Os valores das organizações tornaram-se um ativo efetivamente de valor, passando a considerar aspectos como compliance, ética e atuação socialmente responsável. O avanço na direção de um mundo mais justo, bom e equilibrado muito se deve à evolução destes valores que ajudaram a transformar a visão do que era o ‘capitalismo selvagem’, ancorada na busca pelo lucro a qualquer custo, para um capitalismo mais sustentável. A despeito desse avanço, ainda são visíveis as estruturas de pensamento dos primórdios do capitalismo, que guardam semelhanças com o atual momento de disrupção tecnológica, em que novos modelos de negócios permanecem fora de regras e normas válidas em um determinado setor, que são referência de boas práticas e condutas.
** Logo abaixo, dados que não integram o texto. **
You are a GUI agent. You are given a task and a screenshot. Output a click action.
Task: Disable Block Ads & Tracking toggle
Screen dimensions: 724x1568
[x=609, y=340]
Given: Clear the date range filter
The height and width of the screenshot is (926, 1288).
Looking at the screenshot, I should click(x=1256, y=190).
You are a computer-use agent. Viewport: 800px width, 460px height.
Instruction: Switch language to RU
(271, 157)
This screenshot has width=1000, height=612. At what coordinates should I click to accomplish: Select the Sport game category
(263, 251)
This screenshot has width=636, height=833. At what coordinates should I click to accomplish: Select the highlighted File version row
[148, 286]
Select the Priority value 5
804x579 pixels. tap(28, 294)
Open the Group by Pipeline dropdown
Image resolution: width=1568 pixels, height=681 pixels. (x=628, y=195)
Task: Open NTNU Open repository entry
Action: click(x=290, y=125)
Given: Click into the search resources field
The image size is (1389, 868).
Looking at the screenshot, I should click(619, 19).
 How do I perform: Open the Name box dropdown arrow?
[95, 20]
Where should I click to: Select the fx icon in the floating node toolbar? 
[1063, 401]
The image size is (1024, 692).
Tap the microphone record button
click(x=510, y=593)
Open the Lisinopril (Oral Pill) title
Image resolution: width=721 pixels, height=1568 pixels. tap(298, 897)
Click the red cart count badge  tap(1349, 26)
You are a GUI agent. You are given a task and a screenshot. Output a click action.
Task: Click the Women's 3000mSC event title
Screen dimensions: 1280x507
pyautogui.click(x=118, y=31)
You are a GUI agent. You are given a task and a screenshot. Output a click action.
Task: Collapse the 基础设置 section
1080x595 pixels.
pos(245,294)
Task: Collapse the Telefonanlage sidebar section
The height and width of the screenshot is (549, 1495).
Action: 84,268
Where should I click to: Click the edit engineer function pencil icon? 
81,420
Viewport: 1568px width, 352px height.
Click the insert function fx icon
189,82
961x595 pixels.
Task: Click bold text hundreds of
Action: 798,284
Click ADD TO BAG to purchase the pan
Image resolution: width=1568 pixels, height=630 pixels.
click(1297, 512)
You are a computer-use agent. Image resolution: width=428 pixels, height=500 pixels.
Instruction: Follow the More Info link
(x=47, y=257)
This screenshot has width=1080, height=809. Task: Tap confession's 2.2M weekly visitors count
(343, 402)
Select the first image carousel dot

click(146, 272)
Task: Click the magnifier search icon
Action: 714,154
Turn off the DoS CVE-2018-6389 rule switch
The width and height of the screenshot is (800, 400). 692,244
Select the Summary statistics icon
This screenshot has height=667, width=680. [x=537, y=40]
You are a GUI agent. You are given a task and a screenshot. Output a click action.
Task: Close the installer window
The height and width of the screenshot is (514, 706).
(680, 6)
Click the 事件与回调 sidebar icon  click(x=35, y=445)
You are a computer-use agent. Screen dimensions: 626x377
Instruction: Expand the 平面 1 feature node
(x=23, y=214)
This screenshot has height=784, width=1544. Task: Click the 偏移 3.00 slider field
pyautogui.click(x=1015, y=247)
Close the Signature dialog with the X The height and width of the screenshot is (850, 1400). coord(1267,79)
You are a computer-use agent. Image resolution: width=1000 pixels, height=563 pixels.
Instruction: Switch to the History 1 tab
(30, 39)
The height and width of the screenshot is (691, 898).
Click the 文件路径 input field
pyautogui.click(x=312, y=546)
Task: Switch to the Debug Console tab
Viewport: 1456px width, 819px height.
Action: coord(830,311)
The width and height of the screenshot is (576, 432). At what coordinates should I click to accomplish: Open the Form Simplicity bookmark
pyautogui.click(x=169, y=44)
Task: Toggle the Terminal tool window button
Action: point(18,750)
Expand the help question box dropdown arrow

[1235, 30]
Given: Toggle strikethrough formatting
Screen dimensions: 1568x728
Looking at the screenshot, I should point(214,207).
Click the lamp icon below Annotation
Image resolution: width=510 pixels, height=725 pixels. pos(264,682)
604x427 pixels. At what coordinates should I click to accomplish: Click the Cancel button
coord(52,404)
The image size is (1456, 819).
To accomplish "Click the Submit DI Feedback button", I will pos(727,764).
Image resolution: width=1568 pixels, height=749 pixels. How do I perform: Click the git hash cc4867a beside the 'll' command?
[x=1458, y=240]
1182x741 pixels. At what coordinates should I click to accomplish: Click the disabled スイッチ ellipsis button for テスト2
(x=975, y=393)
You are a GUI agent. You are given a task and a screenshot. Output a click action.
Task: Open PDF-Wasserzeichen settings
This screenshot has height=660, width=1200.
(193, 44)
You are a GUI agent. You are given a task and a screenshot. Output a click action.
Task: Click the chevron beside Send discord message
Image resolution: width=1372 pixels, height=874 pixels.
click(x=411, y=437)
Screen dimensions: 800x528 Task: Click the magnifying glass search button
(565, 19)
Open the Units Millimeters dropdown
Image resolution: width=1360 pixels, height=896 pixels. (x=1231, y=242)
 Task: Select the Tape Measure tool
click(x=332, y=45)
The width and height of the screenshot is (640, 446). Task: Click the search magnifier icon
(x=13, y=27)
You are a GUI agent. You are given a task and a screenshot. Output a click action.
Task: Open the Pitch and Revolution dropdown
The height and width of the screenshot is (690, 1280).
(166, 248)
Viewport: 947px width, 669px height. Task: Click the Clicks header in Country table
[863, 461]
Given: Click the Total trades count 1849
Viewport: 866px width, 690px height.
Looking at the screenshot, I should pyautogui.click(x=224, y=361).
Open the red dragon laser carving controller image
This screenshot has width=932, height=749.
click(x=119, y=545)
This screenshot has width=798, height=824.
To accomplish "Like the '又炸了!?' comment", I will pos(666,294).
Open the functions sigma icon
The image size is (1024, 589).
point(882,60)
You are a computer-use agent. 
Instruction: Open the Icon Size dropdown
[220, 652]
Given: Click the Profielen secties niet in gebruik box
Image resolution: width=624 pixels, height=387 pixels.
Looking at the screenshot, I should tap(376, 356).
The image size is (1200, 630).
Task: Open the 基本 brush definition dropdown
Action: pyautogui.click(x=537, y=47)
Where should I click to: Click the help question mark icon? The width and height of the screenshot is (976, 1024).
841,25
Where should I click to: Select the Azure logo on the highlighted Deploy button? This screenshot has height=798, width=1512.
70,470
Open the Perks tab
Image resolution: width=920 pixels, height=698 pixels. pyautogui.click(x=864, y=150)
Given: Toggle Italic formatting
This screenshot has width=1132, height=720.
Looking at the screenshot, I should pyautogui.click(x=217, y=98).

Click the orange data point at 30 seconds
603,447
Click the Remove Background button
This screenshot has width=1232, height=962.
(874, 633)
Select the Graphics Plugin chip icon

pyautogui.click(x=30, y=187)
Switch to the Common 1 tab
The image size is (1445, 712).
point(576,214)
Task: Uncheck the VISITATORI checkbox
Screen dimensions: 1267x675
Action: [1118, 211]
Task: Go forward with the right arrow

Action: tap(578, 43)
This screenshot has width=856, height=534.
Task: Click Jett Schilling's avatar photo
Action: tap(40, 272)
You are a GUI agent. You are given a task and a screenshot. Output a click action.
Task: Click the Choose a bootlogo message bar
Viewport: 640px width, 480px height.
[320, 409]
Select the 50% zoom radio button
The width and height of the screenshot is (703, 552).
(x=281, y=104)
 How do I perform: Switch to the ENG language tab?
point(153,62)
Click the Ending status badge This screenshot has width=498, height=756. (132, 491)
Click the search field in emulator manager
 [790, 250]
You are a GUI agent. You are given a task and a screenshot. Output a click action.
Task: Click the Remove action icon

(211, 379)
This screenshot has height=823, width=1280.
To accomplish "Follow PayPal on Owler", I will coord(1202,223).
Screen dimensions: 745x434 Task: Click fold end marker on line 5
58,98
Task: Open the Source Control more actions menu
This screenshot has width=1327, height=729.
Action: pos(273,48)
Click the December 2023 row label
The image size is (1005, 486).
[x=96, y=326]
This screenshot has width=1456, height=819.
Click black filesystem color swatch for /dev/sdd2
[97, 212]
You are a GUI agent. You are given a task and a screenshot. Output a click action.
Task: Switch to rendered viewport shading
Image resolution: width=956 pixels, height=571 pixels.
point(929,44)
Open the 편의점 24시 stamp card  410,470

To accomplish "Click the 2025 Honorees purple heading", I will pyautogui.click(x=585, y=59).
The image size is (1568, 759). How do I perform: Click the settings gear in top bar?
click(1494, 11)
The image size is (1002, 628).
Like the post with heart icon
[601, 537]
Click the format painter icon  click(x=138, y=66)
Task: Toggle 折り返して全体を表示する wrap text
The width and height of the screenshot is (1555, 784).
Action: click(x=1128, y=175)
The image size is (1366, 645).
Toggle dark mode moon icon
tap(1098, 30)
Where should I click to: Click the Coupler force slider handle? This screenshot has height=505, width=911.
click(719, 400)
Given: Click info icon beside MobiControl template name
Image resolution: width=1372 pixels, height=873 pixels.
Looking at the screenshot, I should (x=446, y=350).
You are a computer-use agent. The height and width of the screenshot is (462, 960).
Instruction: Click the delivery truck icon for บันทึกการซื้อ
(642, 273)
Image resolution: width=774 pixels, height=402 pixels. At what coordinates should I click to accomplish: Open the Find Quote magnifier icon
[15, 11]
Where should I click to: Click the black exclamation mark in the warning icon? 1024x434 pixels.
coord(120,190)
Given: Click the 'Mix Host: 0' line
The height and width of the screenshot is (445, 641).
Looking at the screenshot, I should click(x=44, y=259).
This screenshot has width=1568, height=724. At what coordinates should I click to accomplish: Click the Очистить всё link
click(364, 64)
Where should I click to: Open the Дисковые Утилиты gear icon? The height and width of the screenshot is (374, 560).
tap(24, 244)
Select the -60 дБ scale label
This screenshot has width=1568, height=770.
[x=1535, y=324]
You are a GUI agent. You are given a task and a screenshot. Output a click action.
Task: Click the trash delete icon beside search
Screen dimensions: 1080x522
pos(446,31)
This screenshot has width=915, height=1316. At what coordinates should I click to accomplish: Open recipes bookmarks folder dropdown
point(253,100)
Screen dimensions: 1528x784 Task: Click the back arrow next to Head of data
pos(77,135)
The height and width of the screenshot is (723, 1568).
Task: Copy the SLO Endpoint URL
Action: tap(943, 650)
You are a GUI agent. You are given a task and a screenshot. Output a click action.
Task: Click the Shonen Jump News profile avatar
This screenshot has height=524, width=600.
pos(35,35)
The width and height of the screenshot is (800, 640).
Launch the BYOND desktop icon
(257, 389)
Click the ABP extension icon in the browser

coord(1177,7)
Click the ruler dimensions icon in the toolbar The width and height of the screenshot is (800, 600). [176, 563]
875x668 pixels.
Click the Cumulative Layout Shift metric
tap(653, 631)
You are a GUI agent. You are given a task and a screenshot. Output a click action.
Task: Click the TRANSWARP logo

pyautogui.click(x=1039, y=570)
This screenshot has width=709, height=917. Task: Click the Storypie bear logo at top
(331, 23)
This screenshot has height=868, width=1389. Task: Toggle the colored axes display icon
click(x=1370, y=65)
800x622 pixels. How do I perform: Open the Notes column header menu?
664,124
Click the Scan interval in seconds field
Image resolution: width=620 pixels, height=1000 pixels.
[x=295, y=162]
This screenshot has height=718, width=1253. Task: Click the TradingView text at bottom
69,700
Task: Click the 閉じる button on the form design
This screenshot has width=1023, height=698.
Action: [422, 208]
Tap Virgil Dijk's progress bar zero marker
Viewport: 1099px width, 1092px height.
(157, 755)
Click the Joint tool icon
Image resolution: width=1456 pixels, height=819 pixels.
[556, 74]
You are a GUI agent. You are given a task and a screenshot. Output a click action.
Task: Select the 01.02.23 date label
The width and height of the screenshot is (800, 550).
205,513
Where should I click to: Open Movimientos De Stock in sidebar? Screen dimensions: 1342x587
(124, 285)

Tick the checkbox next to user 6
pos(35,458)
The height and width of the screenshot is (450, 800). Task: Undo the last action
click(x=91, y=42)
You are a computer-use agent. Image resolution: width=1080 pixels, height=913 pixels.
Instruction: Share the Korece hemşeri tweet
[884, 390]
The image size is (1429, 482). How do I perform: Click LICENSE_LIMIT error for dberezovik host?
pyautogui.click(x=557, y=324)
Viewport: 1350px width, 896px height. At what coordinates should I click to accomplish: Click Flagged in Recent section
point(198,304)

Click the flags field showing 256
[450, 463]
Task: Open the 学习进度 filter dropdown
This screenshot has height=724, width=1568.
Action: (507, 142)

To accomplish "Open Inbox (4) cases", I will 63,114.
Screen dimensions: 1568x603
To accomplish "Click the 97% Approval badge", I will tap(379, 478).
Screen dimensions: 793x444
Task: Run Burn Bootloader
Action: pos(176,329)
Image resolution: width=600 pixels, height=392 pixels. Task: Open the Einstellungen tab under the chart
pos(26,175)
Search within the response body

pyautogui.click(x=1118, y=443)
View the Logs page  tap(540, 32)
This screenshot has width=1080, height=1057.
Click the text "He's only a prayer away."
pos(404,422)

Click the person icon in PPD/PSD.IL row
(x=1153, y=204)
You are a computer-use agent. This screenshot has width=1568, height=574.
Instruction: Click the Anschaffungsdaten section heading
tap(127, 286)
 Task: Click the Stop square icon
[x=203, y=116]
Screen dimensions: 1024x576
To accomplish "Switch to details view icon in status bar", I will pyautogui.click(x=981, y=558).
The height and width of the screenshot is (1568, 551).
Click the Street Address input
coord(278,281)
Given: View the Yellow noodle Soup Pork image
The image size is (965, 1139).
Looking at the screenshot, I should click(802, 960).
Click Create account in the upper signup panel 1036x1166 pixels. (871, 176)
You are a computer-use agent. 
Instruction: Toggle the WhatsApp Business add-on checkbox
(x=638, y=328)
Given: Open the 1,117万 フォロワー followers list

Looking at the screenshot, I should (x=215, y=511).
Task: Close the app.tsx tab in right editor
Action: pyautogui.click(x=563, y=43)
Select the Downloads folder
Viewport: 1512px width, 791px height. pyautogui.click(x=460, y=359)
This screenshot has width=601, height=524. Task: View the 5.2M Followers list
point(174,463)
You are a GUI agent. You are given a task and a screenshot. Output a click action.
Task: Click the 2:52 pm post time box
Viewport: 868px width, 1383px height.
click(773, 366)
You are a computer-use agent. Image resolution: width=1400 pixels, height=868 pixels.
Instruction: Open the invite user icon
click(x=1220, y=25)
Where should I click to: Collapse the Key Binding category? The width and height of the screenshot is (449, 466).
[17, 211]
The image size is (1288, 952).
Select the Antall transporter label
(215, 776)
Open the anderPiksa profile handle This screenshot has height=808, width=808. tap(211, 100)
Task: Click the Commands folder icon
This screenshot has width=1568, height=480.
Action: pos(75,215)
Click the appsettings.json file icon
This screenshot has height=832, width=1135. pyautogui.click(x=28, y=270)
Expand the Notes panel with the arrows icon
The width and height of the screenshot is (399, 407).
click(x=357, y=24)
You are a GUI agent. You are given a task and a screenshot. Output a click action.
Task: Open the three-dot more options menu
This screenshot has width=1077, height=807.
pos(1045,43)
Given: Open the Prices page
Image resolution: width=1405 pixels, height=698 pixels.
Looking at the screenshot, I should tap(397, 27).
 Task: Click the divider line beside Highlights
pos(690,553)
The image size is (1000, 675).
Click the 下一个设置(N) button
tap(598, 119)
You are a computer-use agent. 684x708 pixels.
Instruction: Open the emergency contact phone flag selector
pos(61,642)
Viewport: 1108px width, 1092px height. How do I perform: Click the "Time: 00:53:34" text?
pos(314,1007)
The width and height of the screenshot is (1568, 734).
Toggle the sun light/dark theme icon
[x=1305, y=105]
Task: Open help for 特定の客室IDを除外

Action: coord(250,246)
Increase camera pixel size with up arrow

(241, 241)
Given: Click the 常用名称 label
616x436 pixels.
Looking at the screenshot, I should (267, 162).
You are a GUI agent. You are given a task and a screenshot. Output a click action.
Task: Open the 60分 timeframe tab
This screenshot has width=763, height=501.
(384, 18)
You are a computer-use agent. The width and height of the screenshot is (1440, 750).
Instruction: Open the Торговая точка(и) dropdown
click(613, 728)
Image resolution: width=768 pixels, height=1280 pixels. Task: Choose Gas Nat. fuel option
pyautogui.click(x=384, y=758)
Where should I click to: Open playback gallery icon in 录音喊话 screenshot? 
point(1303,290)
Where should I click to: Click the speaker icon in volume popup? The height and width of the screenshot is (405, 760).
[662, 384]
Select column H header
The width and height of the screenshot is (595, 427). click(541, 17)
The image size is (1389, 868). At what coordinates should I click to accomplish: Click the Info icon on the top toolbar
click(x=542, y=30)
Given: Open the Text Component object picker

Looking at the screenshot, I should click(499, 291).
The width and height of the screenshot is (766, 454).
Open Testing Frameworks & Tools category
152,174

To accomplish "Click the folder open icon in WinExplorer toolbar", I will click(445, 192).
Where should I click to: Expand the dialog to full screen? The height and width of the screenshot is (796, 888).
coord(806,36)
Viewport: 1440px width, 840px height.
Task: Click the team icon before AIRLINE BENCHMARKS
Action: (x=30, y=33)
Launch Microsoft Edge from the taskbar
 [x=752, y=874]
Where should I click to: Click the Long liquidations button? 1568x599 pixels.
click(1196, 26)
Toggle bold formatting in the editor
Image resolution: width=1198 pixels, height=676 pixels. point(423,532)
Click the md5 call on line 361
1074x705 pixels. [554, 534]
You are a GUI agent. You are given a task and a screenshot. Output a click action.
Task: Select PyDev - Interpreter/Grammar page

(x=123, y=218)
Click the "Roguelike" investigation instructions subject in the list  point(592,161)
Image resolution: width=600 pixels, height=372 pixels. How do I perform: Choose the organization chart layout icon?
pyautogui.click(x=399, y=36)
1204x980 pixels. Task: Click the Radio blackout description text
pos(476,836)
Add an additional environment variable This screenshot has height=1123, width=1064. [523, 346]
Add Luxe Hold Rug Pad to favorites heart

Reconhecido como um dos mais criativos e premiados do mundo, o mercado publicitário brasileiro alcançou patamar indubitável de criatividade, qualidade e desempenho, apoiando marcas de todos os setores.

Um dos pilares fundamentais para isso foi o código de autorregulação da publicidade, elaborado a partir da criação do Cenp, que se consolidou como alicerce para uma indústria forte, preservando-a de políticas e disputas predatórias e ajudando a proteger anunciantes, agências e veículos de comunicação. Elogiado internacionalmente, este código torna-se hoje fundamental no momento em que o meio digital, dominado pelas grandes plataformas de tecnologia, transforma não só a forma de comunicação, mas, em alguns casos, gera disparidade entre os parâmetros que orientam as empresas alinhadas ao código e aquelas que julgam não se enquadrar às regras. A atualização do Anexo B, realizada em 2018 e produto de mais de três anos de discussão aberta com todos os integrantes do Cenp, foi importante para atualizar a autorregulação no que se refere aos níveis do Desconto-Padrão. O Anexo B fixou novos percentuais de retorno do Desconto-Padrão, com uma tabela progressiva dos descontos, aplicada sobre o investimento do anunciante para remunerar as agências, de forma ética e justa. Foi uma atualização importante, que considerou aspectos que já influenciavam as negociações. Foi concedido um bom período de adaptação do código. Por mais de dois anos, anunciantes, agências e veículos puderam conhecer e implementar as novas diretrizes. A pandemia atrasou essa adaptação, e o Cenp discutirá ainda este ano a necessidade de dar maior prazo. É necessário observar que a autorregulação é positiva para todas as partes, incluindo os anunciantes, apesar da recente decisão da Associação Brasileira de Anunciantes (ABA) de se retirar do Cenp – órgão que ajudou a fundar há 22 anos – e de propor a criação de novo fórum para se discutir uma nova autorregulação.

Neste momento singular, em que o setor de publicidade, assim como outras atividades, enfrenta o impacto da pandemia, torna-se fundamental buscar a união da indústria e defender a autorregulação como base para uma competição justa e saudável. Este debate deve ser conduzido no âmbito do Cenp, que defende o setor há mais de duas décadas. Temos de manter como parâmetro as melhores práticas, e elas devem considerar a sustentabilidade de toda a indústria, não apenas o desejo dos detentores dos recursos. Com certeza, a forma de se fazer publicidade evoluiu para novas frentes tecnológicas, mas isso não significa que devemos abrir mão de conquistas que tornam o nosso setor mais justo, ético e profissional.